Occupational pensions have been eroded and savings not kept pace with inflation.

80% of the expenditure of the NHS is on older people. The Netherlands with the highest state pension in Europe spends 60% of its health budget on older people.

An estimated 1.3million older people suffer from malnutrition costing the NHS £19.6billion per year. There are five main causes of malnutrition: lack of money; lack of motivation; incapacity; lack of support and social isolation. Therefore, if by increasing the state pension to lift older people out of poverty, together with the other changes, were to reduce malnutrition by 90% it would save £17.85billion. Given the correlation between income and demand upon the NHS there could be a further reduction in demand of between 10% and 15%.

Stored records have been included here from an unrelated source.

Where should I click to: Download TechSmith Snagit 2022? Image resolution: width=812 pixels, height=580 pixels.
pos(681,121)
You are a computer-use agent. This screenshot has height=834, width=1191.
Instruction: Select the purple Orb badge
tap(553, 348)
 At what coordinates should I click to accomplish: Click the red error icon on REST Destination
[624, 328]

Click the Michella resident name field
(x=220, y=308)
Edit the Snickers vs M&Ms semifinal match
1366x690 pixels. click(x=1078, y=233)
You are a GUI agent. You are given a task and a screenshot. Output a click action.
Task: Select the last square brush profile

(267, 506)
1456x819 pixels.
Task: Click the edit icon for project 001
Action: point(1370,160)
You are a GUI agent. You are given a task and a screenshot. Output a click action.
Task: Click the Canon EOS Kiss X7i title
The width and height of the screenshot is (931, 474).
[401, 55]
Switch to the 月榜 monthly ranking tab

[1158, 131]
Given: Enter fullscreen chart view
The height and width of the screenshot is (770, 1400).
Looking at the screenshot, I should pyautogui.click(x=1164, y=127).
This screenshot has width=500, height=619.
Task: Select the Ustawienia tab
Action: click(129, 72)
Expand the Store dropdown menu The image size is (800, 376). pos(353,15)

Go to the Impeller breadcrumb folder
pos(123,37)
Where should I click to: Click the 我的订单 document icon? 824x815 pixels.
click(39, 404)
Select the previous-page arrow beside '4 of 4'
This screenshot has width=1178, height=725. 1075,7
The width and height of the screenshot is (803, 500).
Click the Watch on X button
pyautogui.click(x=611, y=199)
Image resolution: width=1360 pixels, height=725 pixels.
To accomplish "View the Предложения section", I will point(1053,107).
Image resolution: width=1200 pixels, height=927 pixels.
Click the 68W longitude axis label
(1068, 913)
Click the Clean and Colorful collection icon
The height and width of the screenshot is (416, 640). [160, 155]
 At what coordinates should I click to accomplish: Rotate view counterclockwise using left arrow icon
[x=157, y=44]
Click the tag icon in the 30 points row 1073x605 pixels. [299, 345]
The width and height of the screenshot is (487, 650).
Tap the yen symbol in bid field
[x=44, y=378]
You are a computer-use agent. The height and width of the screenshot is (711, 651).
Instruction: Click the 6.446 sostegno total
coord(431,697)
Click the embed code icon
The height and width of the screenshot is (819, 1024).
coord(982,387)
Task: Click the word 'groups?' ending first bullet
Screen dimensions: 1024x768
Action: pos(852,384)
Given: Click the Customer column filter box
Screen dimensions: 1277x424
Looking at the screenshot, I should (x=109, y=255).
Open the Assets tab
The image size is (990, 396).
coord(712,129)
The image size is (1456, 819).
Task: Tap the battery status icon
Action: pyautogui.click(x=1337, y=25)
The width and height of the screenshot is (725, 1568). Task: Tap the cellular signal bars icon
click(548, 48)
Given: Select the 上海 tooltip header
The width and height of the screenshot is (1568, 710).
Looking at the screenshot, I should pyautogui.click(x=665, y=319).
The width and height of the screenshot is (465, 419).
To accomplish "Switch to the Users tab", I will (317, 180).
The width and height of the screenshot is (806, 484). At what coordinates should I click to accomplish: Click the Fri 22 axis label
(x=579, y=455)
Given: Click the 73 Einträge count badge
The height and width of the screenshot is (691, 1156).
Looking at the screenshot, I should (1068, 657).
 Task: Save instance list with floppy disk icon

What might the outcome have been had the Government used the £57.5b, it has already committed to health and social care, differently to pump prime radical reform based upon a “whole systems review” by:

  1. raising the State Pension to 60% of average earnings (3.8m older people live alone) or £18,127, which would still be lower than much of Europe and slightly less than the “living wage” to lift all older people out of poverty. There would be savings on pension credit (which only had a 60% take up), housing benefit (there would need to be some provision for the higher rents of London and the South-East – possibly with the addition of regional housing allowances), and the winter fuel allowance. And a minimum of 20% of this increased pension would be clawed back from people with other income through taxation.
  2. bringing all services together, on the old County Council areas, in-order to achieve shared geographical areas, funding streams and lines of accountability – returning health and police to local democratic scrutiny within central government direction and taking out a tier of local government, making collaboration easier and saving millions on management with greater public accountability.
  3. removing the purchaser / provider split and discontinuing specialist commissioning and replacing them with a statutory, voluntary, private sector partnership.
  4. Freeing up social workers to practice their skills in using relationship and various therapeutic techniques to resolve problems.
  5. making other requisite organisational, leadership and cultural change to:
    1. liberate professionals and organisations working directly with people from the “straight jacket” of the “contract culture” enabling them to respond in situ to changing need, innovate and develop;
    2. remove functional divisions along patient / client pathways by the creation of “whole task, right sized multidisciplinary teams” able to “plan, do and evaluate” their own work which completes the learning cycle of constant improvement;
    3. change from a “constraining management culture” to an “enabling leadership culture”, and;
    4. agree a strategy with the Trades Unions to end the use of agency staff to save money and ensure greater continuity of care.
  1. work with Housing Associations and the Private Sector to develop extra-care sheltered housing with nomination rights and a base for the “multi-disciplinary teams”
  2. ensure that all older people have a “verification of wishes” before being admitted to a care home;
  3. extend NI to all working people (as Government intend) with the State Pension only paid on retirement with phased arrangements – ie one day’s work – 4/5th
  4. the higher state pension would mean that people who do need long term care could pay more by handing over their income, less their personal allowance, up to the cost of the home as they do now and remove the need to take capital (savings or house) into account;

A more detailed costed article was published in the Municipal Journal on the 21st December which confirms that after initial up front pump priming this would be achievable at less cost than Government has already committed to health and social care. A win win.

 

* Chris Perry is a former Director of Social Services of South Glamorgan County Council, a former Non-Executive Director of Winchester & Eastleigh Healthcare NHS Trust and a former Director of Age Concern Hampshire.